Visceral Leishmaniasis (VL) is a severe disease with high mortality, caused by parasite members of the L. donovani complex (1,2). The vector for transmission is the sand fly, whose carriers of infection are typically dogs (3-6). It is a disease endemic to many countries and is a serious problem in many developing nations, particularly with the increasing urbanization of populations (7). High incidence is encountered in parts of Latin America, East Africa, Middle East, India and China. It is endemic to countries bordering the Mediterranean such as Italy, Southern France, Spain, Portugal, and Northern Africa. In Southern Europe, VL has become the leading opportunistic infection in AIDS patients (8-15).

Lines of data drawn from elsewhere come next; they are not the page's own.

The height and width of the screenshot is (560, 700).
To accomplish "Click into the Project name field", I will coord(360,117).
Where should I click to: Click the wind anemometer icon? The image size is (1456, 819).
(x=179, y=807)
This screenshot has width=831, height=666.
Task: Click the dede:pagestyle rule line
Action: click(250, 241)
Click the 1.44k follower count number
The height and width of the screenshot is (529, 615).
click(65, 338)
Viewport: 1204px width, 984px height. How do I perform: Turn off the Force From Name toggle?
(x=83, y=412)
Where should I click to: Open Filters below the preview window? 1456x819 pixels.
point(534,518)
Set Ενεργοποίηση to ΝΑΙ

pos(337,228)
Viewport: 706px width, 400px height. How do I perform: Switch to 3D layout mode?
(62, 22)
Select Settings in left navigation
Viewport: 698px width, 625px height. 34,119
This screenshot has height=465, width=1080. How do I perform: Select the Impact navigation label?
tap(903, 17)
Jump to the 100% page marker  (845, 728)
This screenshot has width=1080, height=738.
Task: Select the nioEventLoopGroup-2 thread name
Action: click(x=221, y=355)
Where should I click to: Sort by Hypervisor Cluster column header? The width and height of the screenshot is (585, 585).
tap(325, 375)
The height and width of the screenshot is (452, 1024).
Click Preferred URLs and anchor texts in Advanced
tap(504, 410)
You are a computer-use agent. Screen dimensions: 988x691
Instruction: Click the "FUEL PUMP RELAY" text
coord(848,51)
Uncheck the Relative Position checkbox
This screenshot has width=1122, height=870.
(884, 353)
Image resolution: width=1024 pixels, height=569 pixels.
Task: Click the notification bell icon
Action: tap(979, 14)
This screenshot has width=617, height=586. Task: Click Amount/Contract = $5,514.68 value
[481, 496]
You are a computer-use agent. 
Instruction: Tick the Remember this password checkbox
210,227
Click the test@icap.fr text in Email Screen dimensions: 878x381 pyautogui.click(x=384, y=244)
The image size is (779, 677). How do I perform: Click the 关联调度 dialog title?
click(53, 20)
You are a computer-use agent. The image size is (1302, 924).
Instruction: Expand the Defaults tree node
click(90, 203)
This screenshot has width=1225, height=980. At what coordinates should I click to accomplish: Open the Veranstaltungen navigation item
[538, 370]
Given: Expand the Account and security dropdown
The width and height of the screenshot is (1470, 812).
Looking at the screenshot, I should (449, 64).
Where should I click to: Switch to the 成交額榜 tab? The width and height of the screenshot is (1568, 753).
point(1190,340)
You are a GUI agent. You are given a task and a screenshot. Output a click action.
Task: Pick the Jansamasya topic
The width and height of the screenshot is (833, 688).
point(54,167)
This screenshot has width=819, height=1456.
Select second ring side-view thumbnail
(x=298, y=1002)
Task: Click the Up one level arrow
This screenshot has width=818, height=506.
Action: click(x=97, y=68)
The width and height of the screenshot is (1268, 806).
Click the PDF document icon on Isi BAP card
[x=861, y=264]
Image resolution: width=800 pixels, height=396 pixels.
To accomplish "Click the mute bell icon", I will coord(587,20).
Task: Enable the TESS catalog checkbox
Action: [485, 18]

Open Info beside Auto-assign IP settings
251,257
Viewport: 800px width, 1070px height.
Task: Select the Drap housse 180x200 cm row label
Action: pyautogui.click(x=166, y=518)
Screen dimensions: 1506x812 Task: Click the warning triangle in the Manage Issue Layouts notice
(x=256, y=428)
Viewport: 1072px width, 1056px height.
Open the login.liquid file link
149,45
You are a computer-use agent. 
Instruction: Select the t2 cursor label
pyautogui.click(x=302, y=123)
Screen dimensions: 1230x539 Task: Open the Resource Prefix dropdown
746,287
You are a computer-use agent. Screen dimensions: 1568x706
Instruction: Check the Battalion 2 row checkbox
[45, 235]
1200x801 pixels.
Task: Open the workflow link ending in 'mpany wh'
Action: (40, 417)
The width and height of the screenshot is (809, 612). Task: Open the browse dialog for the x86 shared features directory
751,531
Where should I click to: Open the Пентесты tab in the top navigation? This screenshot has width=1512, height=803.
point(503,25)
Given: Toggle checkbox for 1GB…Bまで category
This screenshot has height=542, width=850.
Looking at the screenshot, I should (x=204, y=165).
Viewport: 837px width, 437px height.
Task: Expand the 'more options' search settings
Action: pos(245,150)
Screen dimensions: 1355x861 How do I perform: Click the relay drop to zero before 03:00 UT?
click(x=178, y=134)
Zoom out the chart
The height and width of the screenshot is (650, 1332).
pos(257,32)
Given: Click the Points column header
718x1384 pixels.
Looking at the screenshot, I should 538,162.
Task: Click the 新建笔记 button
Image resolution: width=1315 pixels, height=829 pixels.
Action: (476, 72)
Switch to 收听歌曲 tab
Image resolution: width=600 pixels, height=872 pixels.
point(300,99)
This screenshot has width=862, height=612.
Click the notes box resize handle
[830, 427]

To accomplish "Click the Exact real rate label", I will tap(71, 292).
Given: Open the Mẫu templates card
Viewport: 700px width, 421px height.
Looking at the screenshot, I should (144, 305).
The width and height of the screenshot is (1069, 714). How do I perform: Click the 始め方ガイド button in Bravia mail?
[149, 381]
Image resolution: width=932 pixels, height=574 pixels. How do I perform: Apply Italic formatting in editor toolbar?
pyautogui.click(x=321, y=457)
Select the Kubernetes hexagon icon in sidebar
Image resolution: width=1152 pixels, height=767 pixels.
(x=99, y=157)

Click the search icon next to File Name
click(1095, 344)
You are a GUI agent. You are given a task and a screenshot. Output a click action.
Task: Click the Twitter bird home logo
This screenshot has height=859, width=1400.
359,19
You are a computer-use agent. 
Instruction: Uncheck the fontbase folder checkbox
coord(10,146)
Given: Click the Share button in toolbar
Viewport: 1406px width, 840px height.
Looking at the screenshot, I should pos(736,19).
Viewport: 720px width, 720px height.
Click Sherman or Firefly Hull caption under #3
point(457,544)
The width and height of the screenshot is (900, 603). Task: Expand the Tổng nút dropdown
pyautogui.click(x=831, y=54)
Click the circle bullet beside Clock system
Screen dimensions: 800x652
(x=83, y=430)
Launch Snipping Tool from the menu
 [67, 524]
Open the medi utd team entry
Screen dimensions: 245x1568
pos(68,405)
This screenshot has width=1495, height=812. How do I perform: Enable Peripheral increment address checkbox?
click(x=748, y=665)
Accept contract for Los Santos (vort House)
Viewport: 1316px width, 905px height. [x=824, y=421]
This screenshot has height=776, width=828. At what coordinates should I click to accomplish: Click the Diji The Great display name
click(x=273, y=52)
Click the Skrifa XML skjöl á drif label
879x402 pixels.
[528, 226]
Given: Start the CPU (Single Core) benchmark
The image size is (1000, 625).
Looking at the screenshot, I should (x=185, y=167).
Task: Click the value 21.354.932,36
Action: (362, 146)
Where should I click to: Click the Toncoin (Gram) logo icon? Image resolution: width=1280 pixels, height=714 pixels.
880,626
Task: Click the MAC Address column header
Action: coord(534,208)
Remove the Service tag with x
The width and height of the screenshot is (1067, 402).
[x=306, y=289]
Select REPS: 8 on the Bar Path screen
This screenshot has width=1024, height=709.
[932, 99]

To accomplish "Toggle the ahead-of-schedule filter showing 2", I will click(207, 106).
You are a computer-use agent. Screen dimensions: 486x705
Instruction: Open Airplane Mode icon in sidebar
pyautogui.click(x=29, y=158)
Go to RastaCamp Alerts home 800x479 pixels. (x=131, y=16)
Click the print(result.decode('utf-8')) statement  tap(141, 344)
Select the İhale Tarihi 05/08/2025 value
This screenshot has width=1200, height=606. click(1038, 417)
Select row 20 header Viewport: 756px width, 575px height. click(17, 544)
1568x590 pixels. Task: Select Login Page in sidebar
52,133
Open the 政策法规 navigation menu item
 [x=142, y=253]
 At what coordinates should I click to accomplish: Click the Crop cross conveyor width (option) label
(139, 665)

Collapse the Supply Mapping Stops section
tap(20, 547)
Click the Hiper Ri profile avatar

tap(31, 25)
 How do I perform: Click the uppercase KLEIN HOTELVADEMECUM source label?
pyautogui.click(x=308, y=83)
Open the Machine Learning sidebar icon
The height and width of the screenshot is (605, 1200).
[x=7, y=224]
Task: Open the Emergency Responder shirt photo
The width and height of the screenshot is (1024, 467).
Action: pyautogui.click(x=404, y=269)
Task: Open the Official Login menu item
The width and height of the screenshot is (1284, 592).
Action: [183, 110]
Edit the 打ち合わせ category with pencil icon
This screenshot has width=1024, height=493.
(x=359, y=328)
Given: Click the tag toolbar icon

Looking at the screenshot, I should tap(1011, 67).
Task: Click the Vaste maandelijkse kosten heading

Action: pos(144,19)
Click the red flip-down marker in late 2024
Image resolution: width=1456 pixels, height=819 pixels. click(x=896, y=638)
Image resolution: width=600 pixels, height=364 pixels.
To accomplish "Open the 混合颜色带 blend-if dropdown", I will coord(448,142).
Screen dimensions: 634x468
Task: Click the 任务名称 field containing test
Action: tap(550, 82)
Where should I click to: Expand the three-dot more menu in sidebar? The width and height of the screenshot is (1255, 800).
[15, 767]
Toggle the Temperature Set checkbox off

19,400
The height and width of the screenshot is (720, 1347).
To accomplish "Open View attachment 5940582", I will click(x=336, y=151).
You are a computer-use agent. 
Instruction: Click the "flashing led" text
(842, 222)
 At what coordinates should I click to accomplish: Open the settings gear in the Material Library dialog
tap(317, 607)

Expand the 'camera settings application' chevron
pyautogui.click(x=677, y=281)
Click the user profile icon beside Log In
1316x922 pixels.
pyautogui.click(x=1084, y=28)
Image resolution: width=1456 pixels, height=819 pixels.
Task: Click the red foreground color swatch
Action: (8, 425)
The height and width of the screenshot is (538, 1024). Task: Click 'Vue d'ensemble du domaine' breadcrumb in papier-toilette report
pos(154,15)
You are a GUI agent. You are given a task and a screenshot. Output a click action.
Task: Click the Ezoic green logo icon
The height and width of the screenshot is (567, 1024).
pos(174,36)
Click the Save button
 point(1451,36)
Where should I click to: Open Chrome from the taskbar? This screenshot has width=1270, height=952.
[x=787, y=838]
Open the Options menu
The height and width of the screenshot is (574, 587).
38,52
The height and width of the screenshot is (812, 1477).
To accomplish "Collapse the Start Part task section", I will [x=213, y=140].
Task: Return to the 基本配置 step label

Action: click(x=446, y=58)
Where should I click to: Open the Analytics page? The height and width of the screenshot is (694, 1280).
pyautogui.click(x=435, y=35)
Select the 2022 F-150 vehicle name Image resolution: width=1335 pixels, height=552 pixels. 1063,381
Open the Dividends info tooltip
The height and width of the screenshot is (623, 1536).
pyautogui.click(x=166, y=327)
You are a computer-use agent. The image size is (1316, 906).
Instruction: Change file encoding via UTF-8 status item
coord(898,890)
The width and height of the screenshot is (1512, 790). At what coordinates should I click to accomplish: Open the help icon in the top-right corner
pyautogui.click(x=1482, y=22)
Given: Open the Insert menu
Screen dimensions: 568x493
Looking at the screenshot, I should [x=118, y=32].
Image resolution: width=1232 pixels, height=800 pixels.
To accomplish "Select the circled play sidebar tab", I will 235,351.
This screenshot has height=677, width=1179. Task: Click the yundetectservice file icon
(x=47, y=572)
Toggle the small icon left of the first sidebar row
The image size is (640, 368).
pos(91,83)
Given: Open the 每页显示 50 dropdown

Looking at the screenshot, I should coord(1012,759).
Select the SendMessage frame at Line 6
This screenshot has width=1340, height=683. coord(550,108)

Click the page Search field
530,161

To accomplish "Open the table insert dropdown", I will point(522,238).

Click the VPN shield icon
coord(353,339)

Diagnosis of acute VL is often attempted by aspiration of bone marrow for direct parasite identification. The procedure is invasive, painful, dangerous and has a low success rate due to the inability to always isolate parasites from the tissue. Alternatively, serodiagnosis is widely utilized since anti-leishmanial antibody titers are typically high during the acute disease phase. ELISA is the preferred laboratory test for serodiagnosis of VL, although indirect immunofluorescent antibody tests (IFAT) and direct agglutination tests (DAT), using whole parasites, are still widely used in conjunction with ELISA or alone (16-18).